=== Section Start ===
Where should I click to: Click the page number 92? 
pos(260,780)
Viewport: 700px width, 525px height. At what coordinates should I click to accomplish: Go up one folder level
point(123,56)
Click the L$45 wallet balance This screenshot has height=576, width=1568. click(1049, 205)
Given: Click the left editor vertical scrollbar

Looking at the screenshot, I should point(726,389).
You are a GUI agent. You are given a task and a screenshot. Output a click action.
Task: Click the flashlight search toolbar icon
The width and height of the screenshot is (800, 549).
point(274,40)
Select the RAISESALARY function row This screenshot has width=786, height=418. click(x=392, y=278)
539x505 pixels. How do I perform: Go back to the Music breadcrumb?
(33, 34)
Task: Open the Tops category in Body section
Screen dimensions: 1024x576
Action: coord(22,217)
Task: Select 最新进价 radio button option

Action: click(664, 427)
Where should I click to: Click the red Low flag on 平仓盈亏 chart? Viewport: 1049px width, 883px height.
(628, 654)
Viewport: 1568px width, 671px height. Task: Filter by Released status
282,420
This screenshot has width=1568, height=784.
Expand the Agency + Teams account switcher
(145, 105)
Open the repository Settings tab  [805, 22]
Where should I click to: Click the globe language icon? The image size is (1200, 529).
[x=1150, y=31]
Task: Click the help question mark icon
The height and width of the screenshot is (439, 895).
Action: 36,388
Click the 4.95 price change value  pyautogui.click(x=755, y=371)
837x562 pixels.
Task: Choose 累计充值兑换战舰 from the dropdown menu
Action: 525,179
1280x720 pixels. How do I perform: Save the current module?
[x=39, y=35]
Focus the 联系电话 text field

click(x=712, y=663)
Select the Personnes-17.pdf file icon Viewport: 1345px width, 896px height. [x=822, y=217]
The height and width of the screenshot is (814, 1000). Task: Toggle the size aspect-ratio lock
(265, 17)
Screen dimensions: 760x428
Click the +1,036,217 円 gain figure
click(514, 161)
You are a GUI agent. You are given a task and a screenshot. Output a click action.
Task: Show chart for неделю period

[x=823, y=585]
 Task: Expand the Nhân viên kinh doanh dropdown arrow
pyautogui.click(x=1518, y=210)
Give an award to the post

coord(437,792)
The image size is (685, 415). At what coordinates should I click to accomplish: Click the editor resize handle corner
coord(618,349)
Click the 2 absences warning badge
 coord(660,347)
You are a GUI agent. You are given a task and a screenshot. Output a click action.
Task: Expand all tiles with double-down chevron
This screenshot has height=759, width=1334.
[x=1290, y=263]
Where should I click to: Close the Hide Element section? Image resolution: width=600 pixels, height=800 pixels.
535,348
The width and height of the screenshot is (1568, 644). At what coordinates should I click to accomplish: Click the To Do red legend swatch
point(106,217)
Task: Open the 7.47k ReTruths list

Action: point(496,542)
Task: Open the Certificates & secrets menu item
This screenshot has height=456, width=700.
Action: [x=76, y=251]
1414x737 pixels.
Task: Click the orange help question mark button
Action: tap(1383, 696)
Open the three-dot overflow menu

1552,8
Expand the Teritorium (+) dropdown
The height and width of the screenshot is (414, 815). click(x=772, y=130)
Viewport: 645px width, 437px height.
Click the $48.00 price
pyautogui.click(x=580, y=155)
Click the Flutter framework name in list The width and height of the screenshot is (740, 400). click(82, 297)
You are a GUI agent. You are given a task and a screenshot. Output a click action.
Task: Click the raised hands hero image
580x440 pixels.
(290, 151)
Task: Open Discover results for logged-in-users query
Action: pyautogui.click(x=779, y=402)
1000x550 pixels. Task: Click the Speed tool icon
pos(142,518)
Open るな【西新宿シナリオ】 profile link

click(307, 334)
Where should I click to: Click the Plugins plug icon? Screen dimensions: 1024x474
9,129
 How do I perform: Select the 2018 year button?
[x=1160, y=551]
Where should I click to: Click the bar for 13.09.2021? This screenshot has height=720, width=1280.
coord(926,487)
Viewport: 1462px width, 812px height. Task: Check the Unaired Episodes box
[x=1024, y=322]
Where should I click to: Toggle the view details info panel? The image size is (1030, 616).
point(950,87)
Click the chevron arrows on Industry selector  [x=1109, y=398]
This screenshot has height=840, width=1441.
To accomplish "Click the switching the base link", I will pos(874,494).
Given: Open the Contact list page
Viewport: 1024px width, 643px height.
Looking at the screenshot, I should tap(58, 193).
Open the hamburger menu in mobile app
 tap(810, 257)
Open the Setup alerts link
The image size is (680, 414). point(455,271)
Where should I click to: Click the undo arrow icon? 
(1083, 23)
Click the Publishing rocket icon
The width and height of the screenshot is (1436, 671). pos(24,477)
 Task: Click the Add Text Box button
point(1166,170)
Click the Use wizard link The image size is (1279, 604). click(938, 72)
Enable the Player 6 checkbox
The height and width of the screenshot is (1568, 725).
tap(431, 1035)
=== Section End ===
## REQUIRED WORK
Each entry must appear in the reply exactly as written.

## ANSWER TO THIS PROBLEM
Where should I click to: Click the page number 92? 
pos(260,780)
Viewport: 700px width, 525px height. At what coordinates should I click to accomplish: Go up one folder level
point(123,56)
Click the L$45 wallet balance This screenshot has height=576, width=1568. click(1049, 205)
Given: Click the left editor vertical scrollbar

Looking at the screenshot, I should point(726,389).
You are a GUI agent. You are given a task and a screenshot. Output a click action.
Task: Click the flashlight search toolbar icon
The width and height of the screenshot is (800, 549).
point(274,40)
Select the RAISESALARY function row This screenshot has width=786, height=418. click(x=392, y=278)
539x505 pixels. How do I perform: Go back to the Music breadcrumb?
(33, 34)
Task: Open the Tops category in Body section
Screen dimensions: 1024x576
Action: coord(22,217)
Task: Select 最新进价 radio button option

Action: click(664, 427)
Where should I click to: Click the red Low flag on 平仓盈亏 chart? Viewport: 1049px width, 883px height.
(628, 654)
Viewport: 1568px width, 671px height. Task: Filter by Released status
282,420
This screenshot has width=1568, height=784.
Expand the Agency + Teams account switcher
(145, 105)
Open the repository Settings tab  [805, 22]
Where should I click to: Click the globe language icon? The image size is (1200, 529).
[x=1150, y=31]
Task: Click the help question mark icon
The height and width of the screenshot is (439, 895).
Action: 36,388
Click the 4.95 price change value  pyautogui.click(x=755, y=371)
837x562 pixels.
Task: Choose 累计充值兑换战舰 from the dropdown menu
Action: 525,179
1280x720 pixels. How do I perform: Save the current module?
[x=39, y=35]
Focus the 联系电话 text field

click(x=712, y=663)
Select the Personnes-17.pdf file icon Viewport: 1345px width, 896px height. [x=822, y=217]
The height and width of the screenshot is (814, 1000). Task: Toggle the size aspect-ratio lock
(265, 17)
Screen dimensions: 760x428
Click the +1,036,217 円 gain figure
click(514, 161)
You are a GUI agent. You are given a task and a screenshot. Output a click action.
Task: Show chart for неделю period

[x=823, y=585]
 Task: Expand the Nhân viên kinh doanh dropdown arrow
pyautogui.click(x=1518, y=210)
Give an award to the post

coord(437,792)
The image size is (685, 415). At what coordinates should I click to accomplish: Click the editor resize handle corner
coord(618,349)
Click the 2 absences warning badge
 coord(660,347)
You are a GUI agent. You are given a task and a screenshot. Output a click action.
Task: Expand all tiles with double-down chevron
This screenshot has height=759, width=1334.
[x=1290, y=263]
Where should I click to: Close the Hide Element section? Image resolution: width=600 pixels, height=800 pixels.
535,348
The width and height of the screenshot is (1568, 644). At what coordinates should I click to accomplish: Click the To Do red legend swatch
point(106,217)
Task: Open the 7.47k ReTruths list

Action: point(496,542)
Task: Open the Certificates & secrets menu item
This screenshot has height=456, width=700.
Action: [x=76, y=251]
1414x737 pixels.
Task: Click the orange help question mark button
Action: tap(1383, 696)
Open the three-dot overflow menu

1552,8
Expand the Teritorium (+) dropdown
The height and width of the screenshot is (414, 815). click(x=772, y=130)
Viewport: 645px width, 437px height.
Click the $48.00 price
pyautogui.click(x=580, y=155)
Click the Flutter framework name in list The width and height of the screenshot is (740, 400). click(82, 297)
You are a GUI agent. You are given a task and a screenshot. Output a click action.
Task: Click the raised hands hero image
580x440 pixels.
(290, 151)
Task: Open Discover results for logged-in-users query
Action: pyautogui.click(x=779, y=402)
1000x550 pixels. Task: Click the Speed tool icon
pos(142,518)
Open るな【西新宿シナリオ】 profile link

click(307, 334)
Where should I click to: Click the Plugins plug icon? Screen dimensions: 1024x474
9,129
 How do I perform: Select the 2018 year button?
[x=1160, y=551]
Where should I click to: Click the bar for 13.09.2021? This screenshot has height=720, width=1280.
coord(926,487)
Viewport: 1462px width, 812px height. Task: Check the Unaired Episodes box
[x=1024, y=322]
Where should I click to: Toggle the view details info panel? The image size is (1030, 616).
point(950,87)
Click the chevron arrows on Industry selector  [x=1109, y=398]
This screenshot has height=840, width=1441.
To accomplish "Click the switching the base link", I will pos(874,494).
Given: Open the Contact list page
Viewport: 1024px width, 643px height.
Looking at the screenshot, I should tap(58, 193).
Open the hamburger menu in mobile app
 tap(810, 257)
Open the Setup alerts link
The image size is (680, 414). point(455,271)
Where should I click to: Click the undo arrow icon? 
(1083, 23)
Click the Publishing rocket icon
The width and height of the screenshot is (1436, 671). pos(24,477)
 Task: Click the Add Text Box button
point(1166,170)
Click the Use wizard link The image size is (1279, 604). click(938, 72)
Enable the Player 6 checkbox
The height and width of the screenshot is (1568, 725).
tap(431, 1035)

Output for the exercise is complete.